Characteristics of our population are summarized in Table 1. We enrolled at baseline 35 patients, the average age was 81 ± 6 years, 66% were men and 40% were diabetic, all these characteristics were well-balanced between the two groups of intervention. During the study, we had several dropouts. Eight patients left the study for the following reasons: 3 patients were started dialysis, 2 patients were died, and 3 patients were stopped the diet due to prolonged hospitalizations. The causes of dropouts were equally distributed between the two groups of intervention (Table 1).

Nutritional Parameters, Physical Performance, and Muscle Strength

Table 2 describes the nutritional status of our patients at baseline and at 6 months (end of follow-up), subdivided by dietary prescription. At 6 months, NP had higher protein intake than LP group (0.81 ± 0.14 vs. 0.58 ± 0.15 g/kg/day, p < 0.05), which is not maintained in delta follow-up-baseline comparison. At 6 months, both groups increased their caloric intake with respect to baseline. Moreover, at the end of the study, both groups improved their MIS score. As regards to the nutritional status assessed with PEW, only LP group achieved a significant improvement from baseline to follow-up. No statistically significant differences were found for any Δ comparison.

TABLE 2

Table 2. Nutritional status and nutritional intake at baseline vs. 6 months.

Table 3 shows the comparison between the two intervention groups regarding body composition, physical performance, and muscle strength evaluated at baseline and follow-up. No statistically significant differences were found for any of the variables considered at both intergroup, intragroup, and deltas intergroup comparison.

TABLE 3

Table 3. Body composition, physical performance, and muscle strength (baseline vs. 6 months).

Kidney Function and Other Metabolic Parameters

Kidney function and other metabolic parameters of our patients are reported in Table 4. At 6 months, patients on LP diet had higher eGFR (estimated by using cystatin c) and lower serum urea concentration than NP group. eGFR (estimated by plasma creatinine), as well as creatinine clearance, did not show any difference at both intragroup and intergroup comparison.

TABLE 4

Table 4. Kidney function and metabolic parameters (baseline vs. 6 months).
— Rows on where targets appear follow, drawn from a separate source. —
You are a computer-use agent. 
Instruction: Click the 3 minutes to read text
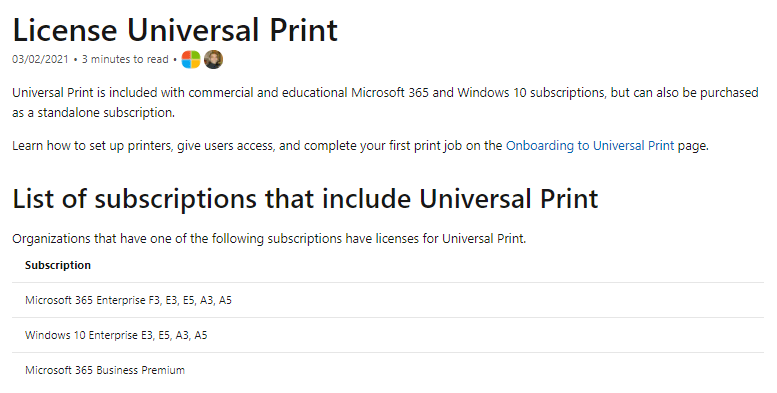point(125,59)
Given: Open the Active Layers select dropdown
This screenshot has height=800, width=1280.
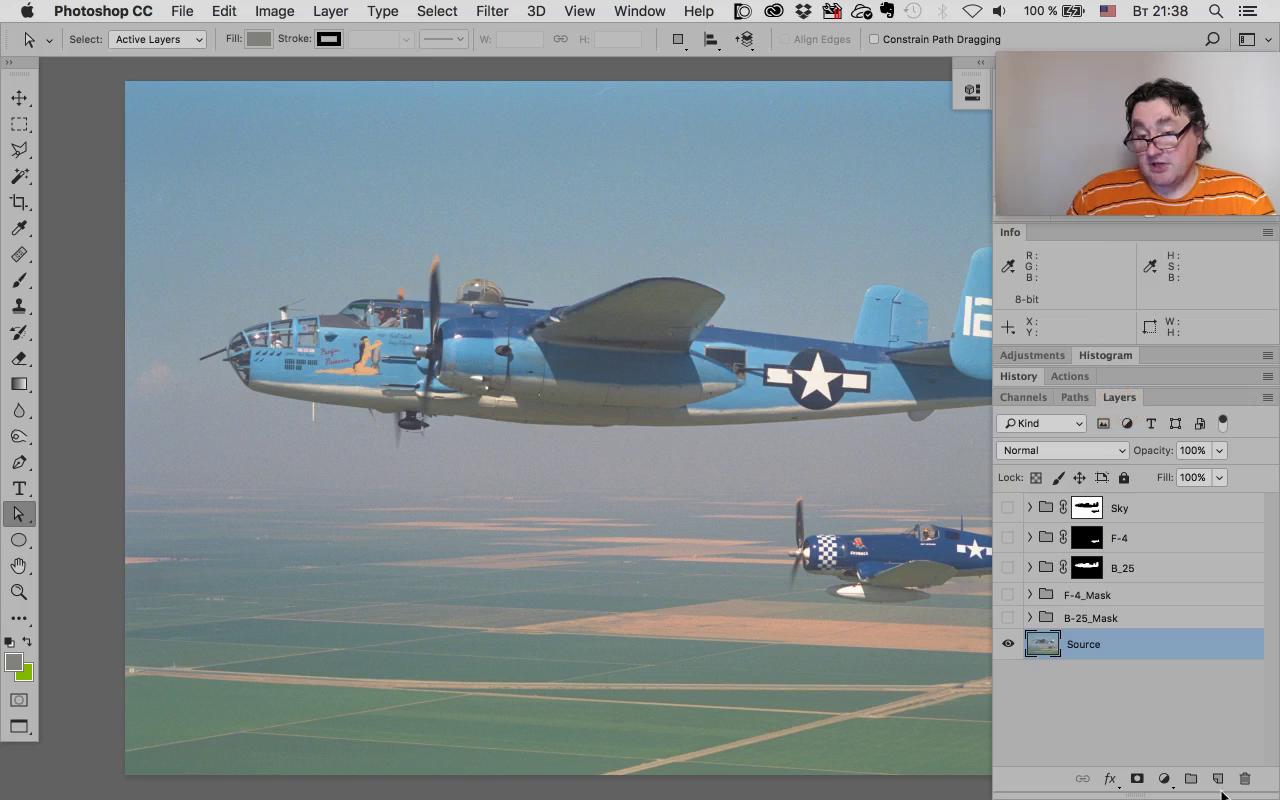Looking at the screenshot, I should pos(158,39).
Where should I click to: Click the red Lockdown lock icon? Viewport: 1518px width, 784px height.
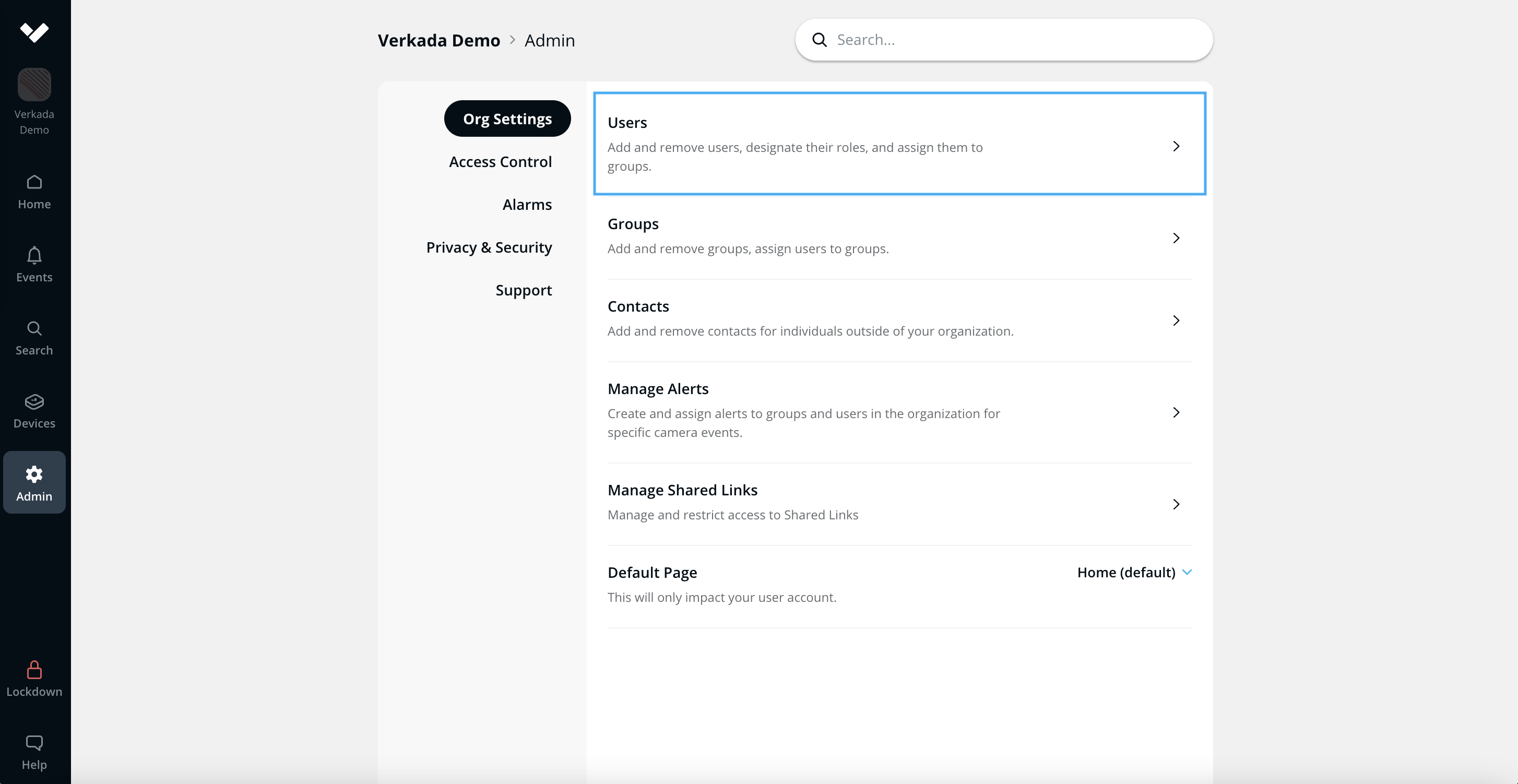tap(34, 670)
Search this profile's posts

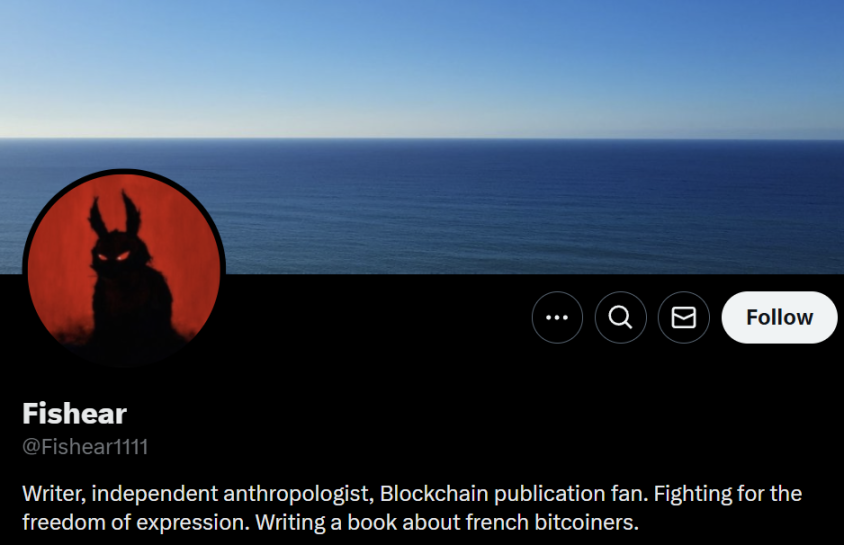coord(621,317)
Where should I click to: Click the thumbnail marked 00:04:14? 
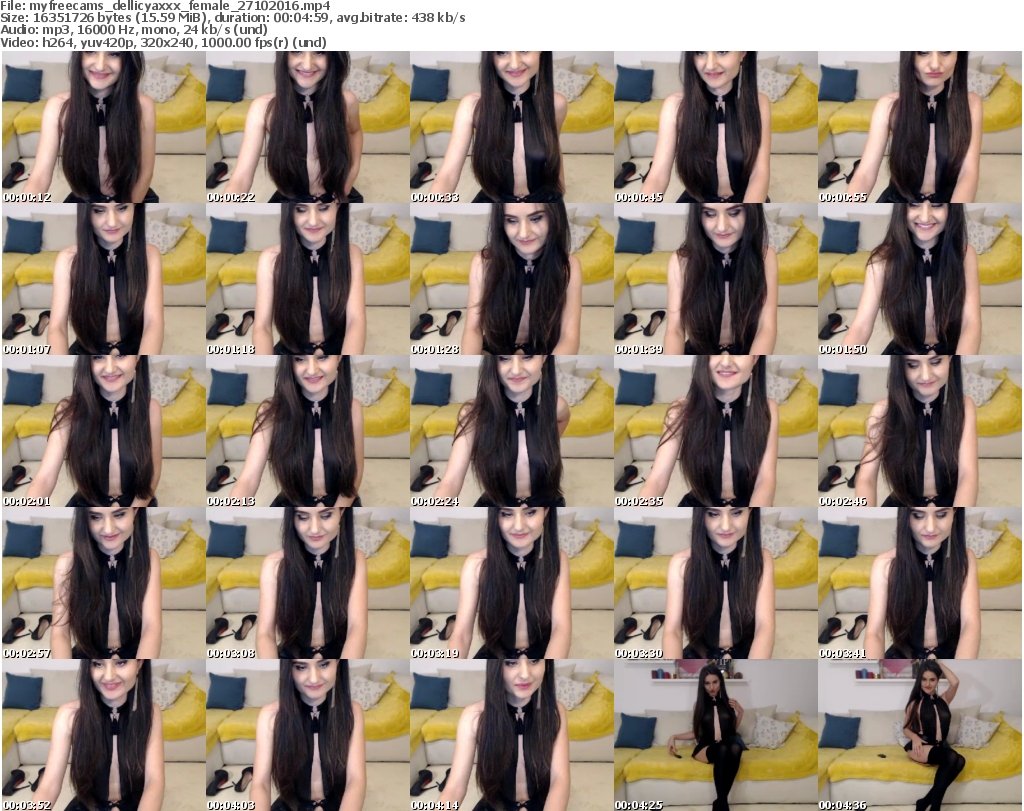tap(511, 735)
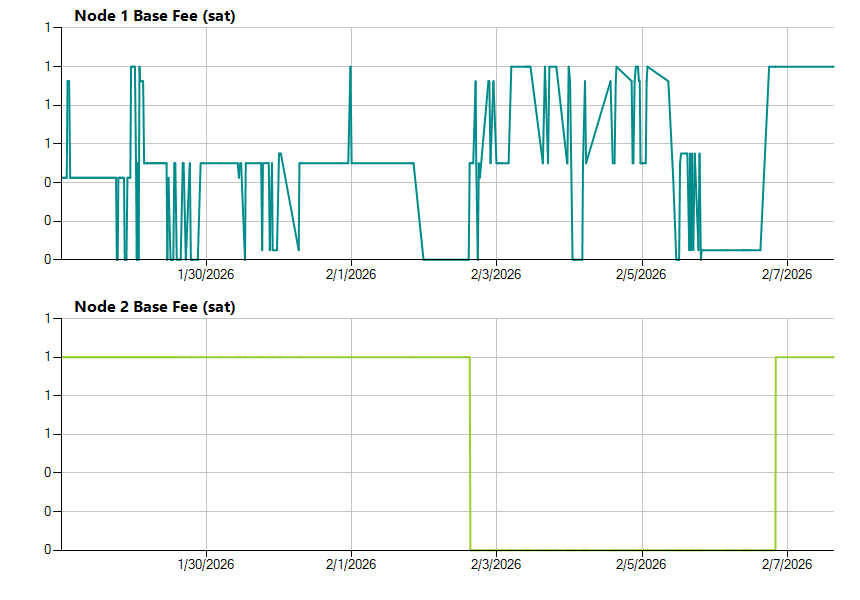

Table 5 shows the variables related to calcium-phosphorus metabolism. At 6 months, patients in LP group had lower parathormone (PTH) levels than NP group [68 (58.5; 71) vs. 99 (80; 141), p < 0.05], which is also maintained in delta follow-up-baseline comparison [−3.2 (−22.3; 15.3) vs. 18.2 (3.5; 44), p = 0.049]. FGF23 (intact and C-terminal) increased in both LP and NP groups between baseline and 6 months but not in Δ comparison.

TABLE 5

Table 5. Assessment of calcium-phosphorous metabolism.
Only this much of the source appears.